Answer

**step1** Understanding the problem

The problem asks for the exact value of $$\arcsin 0$$ in terms of $$\pi$$. The function $$\arcsin$$ (arcsine) is the inverse of the sine function.

**step2** Recalling the definition of arcsin

The definition of $$\arcsin x$$ is the angle $$\theta$$ such that $$\sin \theta = x$$, and $$\theta$$ must be in the principal range of the arcsine function, which is $$-\frac{\pi}{2} \le \theta \le \frac{\pi}{2}$$ (or $$-90^\circ \le \theta \le 90^\circ$$).

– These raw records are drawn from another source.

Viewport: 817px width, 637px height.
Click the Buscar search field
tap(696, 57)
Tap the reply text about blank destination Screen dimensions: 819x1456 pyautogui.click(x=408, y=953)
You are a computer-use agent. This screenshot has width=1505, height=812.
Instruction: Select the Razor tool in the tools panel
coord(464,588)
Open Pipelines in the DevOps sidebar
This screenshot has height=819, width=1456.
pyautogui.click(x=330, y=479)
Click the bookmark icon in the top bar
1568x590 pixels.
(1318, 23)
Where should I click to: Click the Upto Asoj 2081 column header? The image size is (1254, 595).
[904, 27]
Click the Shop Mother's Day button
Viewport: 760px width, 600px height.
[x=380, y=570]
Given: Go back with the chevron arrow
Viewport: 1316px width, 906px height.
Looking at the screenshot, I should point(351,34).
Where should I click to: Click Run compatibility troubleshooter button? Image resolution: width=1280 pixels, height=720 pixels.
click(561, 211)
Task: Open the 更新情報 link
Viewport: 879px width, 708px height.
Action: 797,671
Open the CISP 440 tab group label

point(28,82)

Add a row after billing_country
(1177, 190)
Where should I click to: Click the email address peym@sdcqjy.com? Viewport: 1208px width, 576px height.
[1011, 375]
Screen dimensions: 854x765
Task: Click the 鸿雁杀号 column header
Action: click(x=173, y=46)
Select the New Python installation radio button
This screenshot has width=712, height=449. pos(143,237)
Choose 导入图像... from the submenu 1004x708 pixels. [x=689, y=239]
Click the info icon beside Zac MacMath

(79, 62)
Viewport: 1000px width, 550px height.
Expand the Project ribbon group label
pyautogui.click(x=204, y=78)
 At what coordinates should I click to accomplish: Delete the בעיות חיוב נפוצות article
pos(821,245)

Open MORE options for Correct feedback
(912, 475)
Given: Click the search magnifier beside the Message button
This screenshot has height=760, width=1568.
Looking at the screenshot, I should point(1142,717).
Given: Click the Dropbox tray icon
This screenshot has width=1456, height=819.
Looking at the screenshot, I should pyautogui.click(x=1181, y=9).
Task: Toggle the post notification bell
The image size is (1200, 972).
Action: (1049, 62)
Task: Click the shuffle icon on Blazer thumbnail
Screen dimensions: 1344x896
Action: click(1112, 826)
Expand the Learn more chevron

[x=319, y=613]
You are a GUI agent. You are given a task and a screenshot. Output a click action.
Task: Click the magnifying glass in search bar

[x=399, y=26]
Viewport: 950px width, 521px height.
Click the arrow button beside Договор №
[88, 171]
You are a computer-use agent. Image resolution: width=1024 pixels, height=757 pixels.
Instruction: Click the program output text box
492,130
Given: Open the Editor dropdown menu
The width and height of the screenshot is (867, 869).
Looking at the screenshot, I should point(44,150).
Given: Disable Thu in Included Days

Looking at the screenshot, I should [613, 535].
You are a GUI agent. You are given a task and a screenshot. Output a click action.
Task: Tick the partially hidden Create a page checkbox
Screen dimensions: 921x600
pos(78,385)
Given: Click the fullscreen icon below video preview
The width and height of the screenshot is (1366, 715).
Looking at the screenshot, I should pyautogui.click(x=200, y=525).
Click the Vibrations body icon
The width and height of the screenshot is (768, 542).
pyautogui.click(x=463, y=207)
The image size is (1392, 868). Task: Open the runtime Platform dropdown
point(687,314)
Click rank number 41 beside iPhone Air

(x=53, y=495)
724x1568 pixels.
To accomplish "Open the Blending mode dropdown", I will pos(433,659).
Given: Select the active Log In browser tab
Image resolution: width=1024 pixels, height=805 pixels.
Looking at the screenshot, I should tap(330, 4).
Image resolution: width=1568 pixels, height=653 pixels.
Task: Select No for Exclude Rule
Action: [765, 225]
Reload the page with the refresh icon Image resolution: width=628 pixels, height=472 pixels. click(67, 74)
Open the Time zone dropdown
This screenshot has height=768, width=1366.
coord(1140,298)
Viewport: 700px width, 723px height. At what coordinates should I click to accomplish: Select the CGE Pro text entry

**step3** Finding the angle

We need to find an angle $$\theta$$ such that $$\sin \theta = 0$$.
We know that $$\sin 0 = 0$$.
We also need to check if this angle $$0$$ falls within the principal range for arcsin. The range is $$-\frac{\pi}{2} \le \theta \le \frac{\pi}{2}$$.
Since $$-\frac{\pi}{2} \le 0 \le \frac{\pi}{2}$$ is true, the angle $$0$$ is indeed the correct value for $$\arcsin 0$$.

**step4** Stating the final answer

Therefore, the exact value of $$\arcsin 0$$ in terms of $$\pi$$ is $$0$$.